= Richard Cross (actor, died 1760) =

British stage actor (??–1760)

Richard Cross (died 1760) was a British stage actor.

He was likely to have been the son of the actor Richard Cross who appeared in London in the early eighteenth century. The younger Cross possibly made his first recorded performance at the Haymarket Theatre in November 1729, and also appeared at some of the summer fairs in London. From 1731 he was also appearing in small roles at Drury Lane. By 1733 he was an established member of the Drury Lane company, involved in the Actor Rebellion of 1733. In early 1735 he became associated with the actress Frances Shireburn, who was thereafter billed as Mrs Cross, although a formal marriage ceremony didn't take place until 1751.

Frustrated by his low pay at Drury Lane, he switched to the rival Covent Garden Theatre in 1739 but did not earn much more. He also began working as prompter there. He returned to Drury Lane in 1741 and remained there until his death nineteen years later. He continued to act as prompter, although he also played leading roles. During the summers he appeared at Richmond Theatre, and also wrote a novel and a play The Henpecked Captain which was staged at Drury Lane in 1749 during a benefit performance for him.

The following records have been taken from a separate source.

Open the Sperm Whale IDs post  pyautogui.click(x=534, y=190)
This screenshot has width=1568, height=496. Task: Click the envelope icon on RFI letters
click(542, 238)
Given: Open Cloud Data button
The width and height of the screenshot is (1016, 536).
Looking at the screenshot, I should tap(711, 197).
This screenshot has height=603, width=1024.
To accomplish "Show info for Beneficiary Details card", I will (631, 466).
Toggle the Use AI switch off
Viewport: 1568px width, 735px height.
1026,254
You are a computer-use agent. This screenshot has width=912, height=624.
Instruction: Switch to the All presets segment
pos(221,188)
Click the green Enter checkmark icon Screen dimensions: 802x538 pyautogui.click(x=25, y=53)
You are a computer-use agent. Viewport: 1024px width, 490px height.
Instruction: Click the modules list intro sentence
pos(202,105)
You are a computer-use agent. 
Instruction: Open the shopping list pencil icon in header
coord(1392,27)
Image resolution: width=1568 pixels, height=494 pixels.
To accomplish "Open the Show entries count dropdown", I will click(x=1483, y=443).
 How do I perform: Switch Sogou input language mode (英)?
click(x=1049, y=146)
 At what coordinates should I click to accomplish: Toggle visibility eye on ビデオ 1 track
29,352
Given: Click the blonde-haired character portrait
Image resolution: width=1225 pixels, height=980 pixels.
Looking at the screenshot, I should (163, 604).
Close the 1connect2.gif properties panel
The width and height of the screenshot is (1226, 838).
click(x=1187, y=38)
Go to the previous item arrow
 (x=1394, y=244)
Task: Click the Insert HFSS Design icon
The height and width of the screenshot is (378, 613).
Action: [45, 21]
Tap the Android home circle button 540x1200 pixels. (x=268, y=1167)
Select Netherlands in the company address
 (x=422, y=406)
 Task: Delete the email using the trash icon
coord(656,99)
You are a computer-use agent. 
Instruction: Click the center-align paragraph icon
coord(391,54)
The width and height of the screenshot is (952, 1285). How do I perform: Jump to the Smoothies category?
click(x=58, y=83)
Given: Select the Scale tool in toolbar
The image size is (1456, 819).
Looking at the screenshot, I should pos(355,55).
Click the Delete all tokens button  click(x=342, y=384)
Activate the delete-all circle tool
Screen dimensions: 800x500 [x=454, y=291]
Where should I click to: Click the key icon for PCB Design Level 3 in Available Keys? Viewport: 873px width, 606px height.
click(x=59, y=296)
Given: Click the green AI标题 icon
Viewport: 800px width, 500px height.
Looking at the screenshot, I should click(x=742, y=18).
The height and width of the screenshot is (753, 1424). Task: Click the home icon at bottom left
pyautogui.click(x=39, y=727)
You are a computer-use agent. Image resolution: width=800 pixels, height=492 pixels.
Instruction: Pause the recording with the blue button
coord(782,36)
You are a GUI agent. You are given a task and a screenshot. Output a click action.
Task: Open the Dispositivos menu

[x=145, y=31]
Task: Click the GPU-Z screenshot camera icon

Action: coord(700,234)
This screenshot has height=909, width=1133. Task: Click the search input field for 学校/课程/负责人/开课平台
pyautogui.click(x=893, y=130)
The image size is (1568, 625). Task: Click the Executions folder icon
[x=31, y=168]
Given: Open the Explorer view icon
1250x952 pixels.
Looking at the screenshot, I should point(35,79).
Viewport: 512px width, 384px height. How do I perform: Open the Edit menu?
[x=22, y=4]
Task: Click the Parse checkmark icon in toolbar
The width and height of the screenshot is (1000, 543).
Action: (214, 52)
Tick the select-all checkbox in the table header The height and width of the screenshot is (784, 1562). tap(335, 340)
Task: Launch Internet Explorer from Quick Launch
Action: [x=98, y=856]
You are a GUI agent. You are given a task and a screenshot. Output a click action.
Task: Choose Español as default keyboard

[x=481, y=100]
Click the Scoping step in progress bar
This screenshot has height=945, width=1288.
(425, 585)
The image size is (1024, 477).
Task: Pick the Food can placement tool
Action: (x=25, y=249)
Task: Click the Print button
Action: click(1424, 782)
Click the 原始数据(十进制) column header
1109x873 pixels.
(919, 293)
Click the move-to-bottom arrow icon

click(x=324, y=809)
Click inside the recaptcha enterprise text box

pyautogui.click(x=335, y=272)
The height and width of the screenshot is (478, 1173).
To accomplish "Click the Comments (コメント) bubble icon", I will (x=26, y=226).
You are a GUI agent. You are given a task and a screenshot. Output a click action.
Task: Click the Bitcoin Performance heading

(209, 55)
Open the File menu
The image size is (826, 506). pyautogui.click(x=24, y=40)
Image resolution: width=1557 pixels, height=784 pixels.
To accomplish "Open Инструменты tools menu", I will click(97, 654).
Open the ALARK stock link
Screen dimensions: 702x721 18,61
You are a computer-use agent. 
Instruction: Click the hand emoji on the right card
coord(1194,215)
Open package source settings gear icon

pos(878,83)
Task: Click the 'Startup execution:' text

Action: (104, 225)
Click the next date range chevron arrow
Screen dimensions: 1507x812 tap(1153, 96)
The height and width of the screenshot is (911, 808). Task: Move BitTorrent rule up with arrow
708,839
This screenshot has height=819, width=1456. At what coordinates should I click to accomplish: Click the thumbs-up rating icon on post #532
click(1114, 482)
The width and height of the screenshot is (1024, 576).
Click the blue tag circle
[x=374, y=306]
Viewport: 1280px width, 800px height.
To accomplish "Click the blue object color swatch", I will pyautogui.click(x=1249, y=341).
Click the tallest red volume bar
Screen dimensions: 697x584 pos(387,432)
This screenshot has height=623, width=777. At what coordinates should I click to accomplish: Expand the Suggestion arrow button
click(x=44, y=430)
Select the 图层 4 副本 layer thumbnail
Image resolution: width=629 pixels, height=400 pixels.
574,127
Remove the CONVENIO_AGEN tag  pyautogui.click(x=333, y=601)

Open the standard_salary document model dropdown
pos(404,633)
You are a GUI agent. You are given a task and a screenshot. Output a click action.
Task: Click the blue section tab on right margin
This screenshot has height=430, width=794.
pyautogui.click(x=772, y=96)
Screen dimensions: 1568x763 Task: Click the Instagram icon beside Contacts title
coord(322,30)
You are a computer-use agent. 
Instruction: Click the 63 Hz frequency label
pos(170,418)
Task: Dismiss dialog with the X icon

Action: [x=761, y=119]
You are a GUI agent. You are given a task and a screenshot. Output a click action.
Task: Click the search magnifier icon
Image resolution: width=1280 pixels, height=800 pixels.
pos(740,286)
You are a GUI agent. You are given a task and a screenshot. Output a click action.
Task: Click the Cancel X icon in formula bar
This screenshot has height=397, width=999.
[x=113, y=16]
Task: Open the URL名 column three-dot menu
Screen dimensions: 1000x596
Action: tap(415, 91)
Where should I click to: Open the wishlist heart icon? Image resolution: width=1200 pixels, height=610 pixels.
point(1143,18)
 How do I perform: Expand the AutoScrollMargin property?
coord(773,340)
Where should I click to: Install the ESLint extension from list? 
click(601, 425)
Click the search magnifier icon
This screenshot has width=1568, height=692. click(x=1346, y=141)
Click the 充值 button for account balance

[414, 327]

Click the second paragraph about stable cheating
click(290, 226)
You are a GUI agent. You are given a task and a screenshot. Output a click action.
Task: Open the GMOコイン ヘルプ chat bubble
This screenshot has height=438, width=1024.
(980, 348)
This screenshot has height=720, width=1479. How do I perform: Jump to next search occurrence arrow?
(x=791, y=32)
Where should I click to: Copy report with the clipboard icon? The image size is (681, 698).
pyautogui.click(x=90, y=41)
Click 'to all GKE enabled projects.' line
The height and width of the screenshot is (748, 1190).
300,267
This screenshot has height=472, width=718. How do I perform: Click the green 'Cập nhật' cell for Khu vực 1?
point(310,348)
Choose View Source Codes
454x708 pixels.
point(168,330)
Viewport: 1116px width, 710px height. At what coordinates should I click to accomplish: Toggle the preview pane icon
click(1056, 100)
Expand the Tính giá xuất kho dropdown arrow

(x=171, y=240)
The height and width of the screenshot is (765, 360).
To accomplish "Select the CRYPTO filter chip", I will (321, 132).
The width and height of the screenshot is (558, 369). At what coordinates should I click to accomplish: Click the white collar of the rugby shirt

He died on 20 February 1760 and was buried at St Paul's, Covent Garden. His son, also named Richard Cross also became an actor, appearing alongside his father at Drury Lane after 1748 billed as Master Cross.

==Selected roles==
- Poverty in The Blazing Comet by Samuel Johnson (1732)
- Lewis in The Man of Taste by James Miller (1735)
- Melidor in Zara by Aaron Hill (1736)
- William in The Connoisseur by Anonymous (1736)

==Bibliography==
- Highfill, Philip H, Burnim, Kalman A. & Langhans, Edward A. A Biographical Dictionary of Actors, Actresses, Musicians, Dancers, Managers, and Other Stage Personnel in London, 1660–1800. SIU Press, 1973.